Guerrero failed field sobriety tests and was arrested. Two empty beer cans were on the truck seat and an empty 750 ml. wine bottle was on the floorboard of the truck. The cap to that bottle was in Guerrero’s pants pocket. Guerrero’s blood-alcohol level was .27%. Further investigation by the state revealed that Guerrero’s driver’s license had been revoked at the.
Guerrero was indicted on January 14, 1987. At a February 24, 1987 pretrial conference an April 2, 1987, trial date was assigned to Guerrero.
Trial commenced on April 2, 1987, and the following day, a jury found Guerrero guilty on both counts. He was sentenced to concurrent terms of three years’ probation and six months’ incarceration with the Department of Corrections.
WAIVER
A defendant is entitled to be tried within 150 days of his arrest, absent excluded time. Rule 8.2(a), Ariz.R.Crim.P., 17 A.R. S. Guerrero was arrested on October 26, 1986, and his trial did not commence until April 2,1987, nine days after the expiration of the 150-day period.
At no time did the prosecutor, Guerrero, or his attorney advise the trial court that the trial date was in violation of Rule 8.2(a).
, The law is clear that the right of a defendant to be tried within 150 days of his arrest can be waived by failure to object. State v. Hanson, 138 Ariz. 296, 303, 674 P.2d 850, 857 (App.1983); State v. Thurman, 134 Ariz. 465, 466-67, 657 P.2d 878, 879-80 (App.1982); State v. Lee, 25 Ariz. App. 220, 223-24, 542 P.2d 413, 416-17 (1975). The objection must be timely. Thurman, 134 Ariz. at 467, 657 P.2d at 880; Lee, 25 Ariz.App. at 225, 542 P.2d at 418.
No objection, timely or otherwise, was made to the trial court. Defense counsel has cited no reported Arizona case which has held that a defendant is entitled to reversal of a criminal conviction for violation of Rule 8.2(a) when no objection was made until after trial and conviction. Guerrero has waived this objection.
HINSON RULE
In Hinson v. Coulter, 150 Ariz. 306, 723 P.2d 655 (1986), the supreme court disapproved the widespread prosecutorial abuse of dismissing charges against DUI defendants then refiling those charges at a later date in order to circumvent Rule 8.2(a). In Hinson, the defendant’s .trial dates for multiple DUI’s were well in excess of one year after his arrests. Hinson timely moved to dismiss the pending DUI charges prior to trial. In Hinson, the supreme court ruled that DUI defendants must be tried within 150 days of arrest regardless of whether prosecutors dismiss and refile charges during that interim. The supreme court observed that this rule would both insure the rapid removal of drunk drivers from the highways and protect the right of DUI defendants to timely resolution of pending charges.

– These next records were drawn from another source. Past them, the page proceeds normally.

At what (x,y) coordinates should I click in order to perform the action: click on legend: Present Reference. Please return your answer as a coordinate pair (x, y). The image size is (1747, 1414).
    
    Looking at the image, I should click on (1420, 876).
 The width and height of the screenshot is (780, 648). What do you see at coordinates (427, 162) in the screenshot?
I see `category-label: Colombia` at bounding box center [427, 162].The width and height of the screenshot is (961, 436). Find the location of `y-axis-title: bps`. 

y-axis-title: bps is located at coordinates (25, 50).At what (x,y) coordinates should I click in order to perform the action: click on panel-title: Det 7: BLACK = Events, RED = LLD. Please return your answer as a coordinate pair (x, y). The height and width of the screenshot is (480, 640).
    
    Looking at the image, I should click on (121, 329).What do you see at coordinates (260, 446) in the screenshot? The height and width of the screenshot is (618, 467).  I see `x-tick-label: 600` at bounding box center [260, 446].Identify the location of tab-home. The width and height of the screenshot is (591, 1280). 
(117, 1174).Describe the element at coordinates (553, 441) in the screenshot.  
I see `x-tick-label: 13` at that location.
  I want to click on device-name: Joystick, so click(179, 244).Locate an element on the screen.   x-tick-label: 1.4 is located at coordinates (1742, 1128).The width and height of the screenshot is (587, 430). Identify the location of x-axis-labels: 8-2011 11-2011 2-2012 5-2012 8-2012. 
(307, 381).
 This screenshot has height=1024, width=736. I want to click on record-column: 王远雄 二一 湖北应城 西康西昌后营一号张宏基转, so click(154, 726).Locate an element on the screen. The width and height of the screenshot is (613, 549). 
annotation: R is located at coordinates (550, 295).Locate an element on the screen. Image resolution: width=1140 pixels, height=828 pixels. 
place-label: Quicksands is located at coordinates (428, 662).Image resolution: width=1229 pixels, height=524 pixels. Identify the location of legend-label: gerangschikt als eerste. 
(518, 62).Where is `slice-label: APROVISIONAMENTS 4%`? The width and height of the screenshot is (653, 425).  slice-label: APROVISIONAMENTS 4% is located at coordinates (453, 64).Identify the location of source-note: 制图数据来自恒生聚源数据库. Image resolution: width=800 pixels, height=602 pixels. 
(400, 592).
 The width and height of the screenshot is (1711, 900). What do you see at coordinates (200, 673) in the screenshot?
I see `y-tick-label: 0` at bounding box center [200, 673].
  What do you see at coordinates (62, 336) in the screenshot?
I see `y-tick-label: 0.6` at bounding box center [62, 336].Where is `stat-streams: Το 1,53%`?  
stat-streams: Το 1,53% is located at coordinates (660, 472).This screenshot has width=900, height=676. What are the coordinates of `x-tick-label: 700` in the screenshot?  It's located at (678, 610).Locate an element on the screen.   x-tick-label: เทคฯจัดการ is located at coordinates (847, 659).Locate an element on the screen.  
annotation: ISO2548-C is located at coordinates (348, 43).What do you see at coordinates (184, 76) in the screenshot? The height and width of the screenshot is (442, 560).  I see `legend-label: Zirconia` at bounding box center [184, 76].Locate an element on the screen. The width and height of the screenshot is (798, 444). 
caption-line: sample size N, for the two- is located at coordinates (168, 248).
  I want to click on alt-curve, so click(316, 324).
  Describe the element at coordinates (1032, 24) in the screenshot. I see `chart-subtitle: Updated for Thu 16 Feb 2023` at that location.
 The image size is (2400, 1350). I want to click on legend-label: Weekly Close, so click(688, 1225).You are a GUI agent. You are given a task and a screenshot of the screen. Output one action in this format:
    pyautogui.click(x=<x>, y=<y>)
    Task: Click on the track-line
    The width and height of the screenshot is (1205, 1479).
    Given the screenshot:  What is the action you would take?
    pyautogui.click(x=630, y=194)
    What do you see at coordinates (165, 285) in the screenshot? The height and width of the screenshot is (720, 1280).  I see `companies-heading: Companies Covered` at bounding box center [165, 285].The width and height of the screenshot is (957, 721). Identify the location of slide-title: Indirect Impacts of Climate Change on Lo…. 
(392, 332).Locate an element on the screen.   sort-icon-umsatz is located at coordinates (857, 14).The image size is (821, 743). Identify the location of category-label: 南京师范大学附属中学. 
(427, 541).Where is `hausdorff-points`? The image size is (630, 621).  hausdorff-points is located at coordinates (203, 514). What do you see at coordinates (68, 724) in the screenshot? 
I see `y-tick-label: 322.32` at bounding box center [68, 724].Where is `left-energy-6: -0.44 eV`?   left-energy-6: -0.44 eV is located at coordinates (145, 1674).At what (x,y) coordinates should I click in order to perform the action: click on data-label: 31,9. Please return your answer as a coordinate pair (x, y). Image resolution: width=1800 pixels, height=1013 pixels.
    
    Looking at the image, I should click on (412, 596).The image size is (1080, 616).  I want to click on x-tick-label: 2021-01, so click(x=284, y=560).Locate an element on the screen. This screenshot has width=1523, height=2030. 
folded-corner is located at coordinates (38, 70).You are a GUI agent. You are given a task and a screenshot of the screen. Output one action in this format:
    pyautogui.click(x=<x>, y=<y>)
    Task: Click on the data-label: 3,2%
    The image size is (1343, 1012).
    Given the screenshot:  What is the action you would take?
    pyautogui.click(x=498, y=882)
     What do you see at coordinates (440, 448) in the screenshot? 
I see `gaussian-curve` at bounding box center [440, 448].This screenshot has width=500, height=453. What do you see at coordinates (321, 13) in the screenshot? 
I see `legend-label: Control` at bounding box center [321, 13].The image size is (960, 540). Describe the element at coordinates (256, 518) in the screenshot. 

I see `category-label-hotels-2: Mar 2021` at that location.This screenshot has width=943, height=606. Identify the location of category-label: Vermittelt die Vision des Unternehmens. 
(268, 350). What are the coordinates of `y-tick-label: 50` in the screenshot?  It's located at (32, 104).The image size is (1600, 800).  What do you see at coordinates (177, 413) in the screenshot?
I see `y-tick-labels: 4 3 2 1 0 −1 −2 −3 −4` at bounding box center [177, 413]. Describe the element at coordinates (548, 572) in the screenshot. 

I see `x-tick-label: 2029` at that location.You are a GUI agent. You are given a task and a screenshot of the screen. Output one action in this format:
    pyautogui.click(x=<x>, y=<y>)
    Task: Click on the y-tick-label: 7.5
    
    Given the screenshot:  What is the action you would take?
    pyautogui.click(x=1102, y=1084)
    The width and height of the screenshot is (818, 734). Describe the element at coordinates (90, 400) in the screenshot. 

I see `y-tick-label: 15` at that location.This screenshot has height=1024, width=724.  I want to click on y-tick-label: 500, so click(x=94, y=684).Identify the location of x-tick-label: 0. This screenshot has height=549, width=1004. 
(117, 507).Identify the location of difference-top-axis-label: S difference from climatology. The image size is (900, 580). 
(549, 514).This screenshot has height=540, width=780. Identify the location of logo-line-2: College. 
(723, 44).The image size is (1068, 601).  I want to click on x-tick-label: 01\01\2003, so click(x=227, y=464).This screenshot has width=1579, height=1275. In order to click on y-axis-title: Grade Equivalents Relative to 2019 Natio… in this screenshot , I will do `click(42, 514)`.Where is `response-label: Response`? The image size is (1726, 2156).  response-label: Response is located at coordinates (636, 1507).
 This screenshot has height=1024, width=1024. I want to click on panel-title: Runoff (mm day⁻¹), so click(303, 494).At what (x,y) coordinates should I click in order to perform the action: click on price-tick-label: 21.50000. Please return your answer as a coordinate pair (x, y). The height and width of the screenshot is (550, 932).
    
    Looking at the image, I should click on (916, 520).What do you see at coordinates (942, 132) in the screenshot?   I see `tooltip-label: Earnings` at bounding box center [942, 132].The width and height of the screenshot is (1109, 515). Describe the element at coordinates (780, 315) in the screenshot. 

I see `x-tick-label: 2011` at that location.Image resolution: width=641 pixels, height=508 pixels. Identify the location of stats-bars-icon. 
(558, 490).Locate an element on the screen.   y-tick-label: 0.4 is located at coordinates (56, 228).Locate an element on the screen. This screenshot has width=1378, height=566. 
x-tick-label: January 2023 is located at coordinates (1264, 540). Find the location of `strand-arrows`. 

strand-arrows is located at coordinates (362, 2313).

Hinson was not fashioned and should not be interpreted to penalize the public by releasing a drunk driver as a result of an uncontested arithmetical error by a court clerk in the setting of a trial date.
By failing to object until after he was tried and convicted, Guerrero waived his right under Hinson to be tried within 150 days of his arrest.
I would affirm the convictions.
. Rule 8.1(d), Ariz.R.Crim.P., 17 A.R.S., has been interpreted as not requiring a defense attorney to notify the trial court of the impending expiration of time within which a case must proceed to trial, at least when no intervening delays have occurred. State v. Tucker, 133 Ariz. 304, 308 n. 5, 651 P.2d 359, 363 n. 5 (1982). However, this appeal does not specifically involve a failure to advise but rather a failure to make timely objection.